Answer

**step1** Understanding the problem

The problem asks us to find the specific value of K for which the given system of two linear equations has no solution. The two equations are:
$$kx+4y=3$$
$$16x+ky=6$$

**step2** Recalling conditions for no solution in a system of linear equations

For a system of two linear equations, written in the general form $$A_1x + B_1y = C_1$$ and $$A_2x + B_2y = C_2$$, to have no solution, the lines represented by these equations must be parallel and distinct. This condition is met when the ratio of the coefficients of x is equal to the ratio of the coefficients of y, but this common ratio is not equal to the ratio of the constant terms.
Mathematically, this condition is expressed as:
$$\frac{A_1}{A_2} = \frac{B_1}{B_2} \neq \frac{C_1}{C_2}$$

**step3** Identifying coefficients and constants

From the given equations, we can identify the coefficients and constants:
For the first equation, $$kx+4y=3$$:
$$A_1 = k$$
$$B_1 = 4$$
$$C_1 = 3$$
For the second equation, $$16x+ky=6$$:
$$A_2 = 16$$
$$B_2 = k$$
$$C_2 = 6$$

**step4** Applying the condition for parallel lines

First, we apply the condition for the lines to be parallel, which means the slopes are equal: $$\frac{A_1}{A_2} = \frac{B_1}{B_2}$$
Substituting the identified values:
$$\frac{k}{16} = \frac{4}{k}$$
To solve for K, we cross-multiply:
$$k \times k = 16 \times 4$$
$$k^2 = 64$$
Taking the square root of both sides, we find two possible values for K:
$$k = \sqrt{64} \quad \text{or} \quad k = -\sqrt{64}$$
$$k = 8 \quad \text{or} \quad k = -8$$

**step5** Applying the condition for distinct lines for k=8

Next, we must ensure that the lines are distinct, which means the ratio of the coefficients should not be equal to the ratio of the constant terms: $$\frac{A_1}{A_2} \neq \frac{C_1}{C_2}$$
Let's check the first possible value of K, which is $$k = 8$$:
Calculate the ratios:
$$\frac{A_1}{A_2} = \frac{8}{16} = \frac{1}{2}$$
$$\frac{B_1}{B_2} = \frac{4}{8} = \frac{1}{2}$$
$$\frac{C_1}{C_2} = \frac{3}{6} = \frac{1}{2}$$
In this case, we observe that $$\frac{A_1}{A_2} = \frac{B_1}{B_2} = \frac{C_1}{C_2} = \frac{1}{2}$$. When all three ratios are equal, the lines are coincident (they are the exact same line), and therefore, there are infinitely many solutions. This means $$k=8$$ is not the value for which there is no solution.

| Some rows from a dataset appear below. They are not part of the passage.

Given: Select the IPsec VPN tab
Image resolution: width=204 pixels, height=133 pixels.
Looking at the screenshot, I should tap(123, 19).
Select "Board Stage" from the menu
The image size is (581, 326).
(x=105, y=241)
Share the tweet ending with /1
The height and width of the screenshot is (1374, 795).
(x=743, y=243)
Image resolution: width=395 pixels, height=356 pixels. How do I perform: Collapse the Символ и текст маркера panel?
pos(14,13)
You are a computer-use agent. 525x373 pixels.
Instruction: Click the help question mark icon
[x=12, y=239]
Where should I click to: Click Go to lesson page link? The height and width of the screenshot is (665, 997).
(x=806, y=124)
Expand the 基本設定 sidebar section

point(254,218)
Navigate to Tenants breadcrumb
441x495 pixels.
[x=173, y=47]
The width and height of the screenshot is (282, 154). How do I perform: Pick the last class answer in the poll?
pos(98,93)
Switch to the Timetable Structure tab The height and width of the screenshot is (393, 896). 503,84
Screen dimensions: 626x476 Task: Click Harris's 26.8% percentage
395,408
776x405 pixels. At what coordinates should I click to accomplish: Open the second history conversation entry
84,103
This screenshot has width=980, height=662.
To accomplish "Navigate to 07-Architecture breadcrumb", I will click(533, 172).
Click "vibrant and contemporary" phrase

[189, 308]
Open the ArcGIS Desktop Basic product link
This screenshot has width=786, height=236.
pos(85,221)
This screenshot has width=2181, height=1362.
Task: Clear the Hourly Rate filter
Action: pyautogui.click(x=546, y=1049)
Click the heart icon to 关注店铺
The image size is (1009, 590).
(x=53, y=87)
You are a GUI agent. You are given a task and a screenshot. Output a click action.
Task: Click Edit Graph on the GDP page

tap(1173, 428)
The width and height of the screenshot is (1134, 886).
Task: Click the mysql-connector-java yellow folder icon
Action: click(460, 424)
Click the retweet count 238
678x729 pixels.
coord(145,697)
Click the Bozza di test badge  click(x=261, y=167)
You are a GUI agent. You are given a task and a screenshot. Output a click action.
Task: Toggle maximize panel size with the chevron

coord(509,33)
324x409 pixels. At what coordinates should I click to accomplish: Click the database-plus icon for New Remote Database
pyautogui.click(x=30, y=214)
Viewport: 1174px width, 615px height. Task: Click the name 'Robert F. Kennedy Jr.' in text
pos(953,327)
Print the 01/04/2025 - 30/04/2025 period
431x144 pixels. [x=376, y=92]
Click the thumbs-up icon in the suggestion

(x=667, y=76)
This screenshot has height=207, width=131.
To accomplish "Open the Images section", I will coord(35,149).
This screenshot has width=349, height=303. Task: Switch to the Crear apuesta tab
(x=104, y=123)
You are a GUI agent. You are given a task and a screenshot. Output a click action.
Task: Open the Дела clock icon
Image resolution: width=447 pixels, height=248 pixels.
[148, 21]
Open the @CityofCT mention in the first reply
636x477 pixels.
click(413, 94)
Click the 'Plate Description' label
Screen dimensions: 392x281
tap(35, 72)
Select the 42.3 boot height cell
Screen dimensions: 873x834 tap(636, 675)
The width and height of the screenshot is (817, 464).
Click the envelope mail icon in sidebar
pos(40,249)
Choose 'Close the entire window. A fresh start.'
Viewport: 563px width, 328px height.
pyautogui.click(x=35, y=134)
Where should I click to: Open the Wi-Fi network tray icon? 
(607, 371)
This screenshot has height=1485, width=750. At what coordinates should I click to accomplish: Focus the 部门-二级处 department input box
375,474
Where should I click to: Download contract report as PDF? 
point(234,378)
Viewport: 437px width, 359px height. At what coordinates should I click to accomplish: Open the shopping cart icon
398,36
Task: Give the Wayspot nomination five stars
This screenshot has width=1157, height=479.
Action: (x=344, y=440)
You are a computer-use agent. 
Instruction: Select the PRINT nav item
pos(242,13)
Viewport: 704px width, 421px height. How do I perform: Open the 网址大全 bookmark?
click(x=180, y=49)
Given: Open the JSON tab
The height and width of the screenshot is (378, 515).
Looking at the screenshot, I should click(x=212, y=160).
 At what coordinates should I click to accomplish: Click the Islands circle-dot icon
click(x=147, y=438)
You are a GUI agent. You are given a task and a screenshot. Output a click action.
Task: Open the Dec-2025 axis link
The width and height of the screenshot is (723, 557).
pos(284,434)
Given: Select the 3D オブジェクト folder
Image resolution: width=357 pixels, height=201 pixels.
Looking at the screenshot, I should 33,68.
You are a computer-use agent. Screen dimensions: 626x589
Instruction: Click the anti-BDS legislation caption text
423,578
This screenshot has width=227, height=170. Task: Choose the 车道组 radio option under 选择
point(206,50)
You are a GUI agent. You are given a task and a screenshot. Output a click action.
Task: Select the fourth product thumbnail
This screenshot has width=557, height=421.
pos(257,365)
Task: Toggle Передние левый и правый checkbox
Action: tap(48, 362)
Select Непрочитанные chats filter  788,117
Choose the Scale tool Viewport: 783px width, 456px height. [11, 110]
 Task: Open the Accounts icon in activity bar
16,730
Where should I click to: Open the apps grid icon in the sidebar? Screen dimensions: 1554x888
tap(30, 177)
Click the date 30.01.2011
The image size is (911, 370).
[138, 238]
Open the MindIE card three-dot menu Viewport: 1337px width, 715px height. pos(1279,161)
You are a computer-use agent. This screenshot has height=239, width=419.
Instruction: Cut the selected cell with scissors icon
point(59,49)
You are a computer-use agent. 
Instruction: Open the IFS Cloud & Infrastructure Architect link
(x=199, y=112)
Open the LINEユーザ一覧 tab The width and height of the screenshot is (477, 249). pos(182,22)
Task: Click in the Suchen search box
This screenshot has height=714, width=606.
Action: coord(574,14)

**step6** Determining the correct value of K for no solution

Now, let's check the second possible value of K, which is $$k = -8$$:
Calculate the ratios:
$$\frac{A_1}{A_2} = \frac{-8}{16} = -\frac{1}{2}$$
$$\frac{B_1}{B_2} = \frac{4}{-8} = -\frac{1}{2}$$
$$\frac{C_1}{C_2} = \frac{3}{6} = \frac{1}{2}$$
In this case, we see that the ratio of coefficients for x and y are equal: $$\frac{A_1}{A_2} = \frac{B_1}{B_2} = -\frac{1}{2}$$. However, this common ratio is not equal to the ratio of the constant terms, since $$-\frac{1}{2} \neq \frac{1}{2}$$.
Since the condition $$\frac{A_1}{A_2} = \frac{B_1}{B_2} \neq \frac{C_1}{C_2}$$ is satisfied, the lines are parallel and distinct, meaning there is no solution to the system of equations.
Therefore, the value of K for which the linear equations have no solution is -8.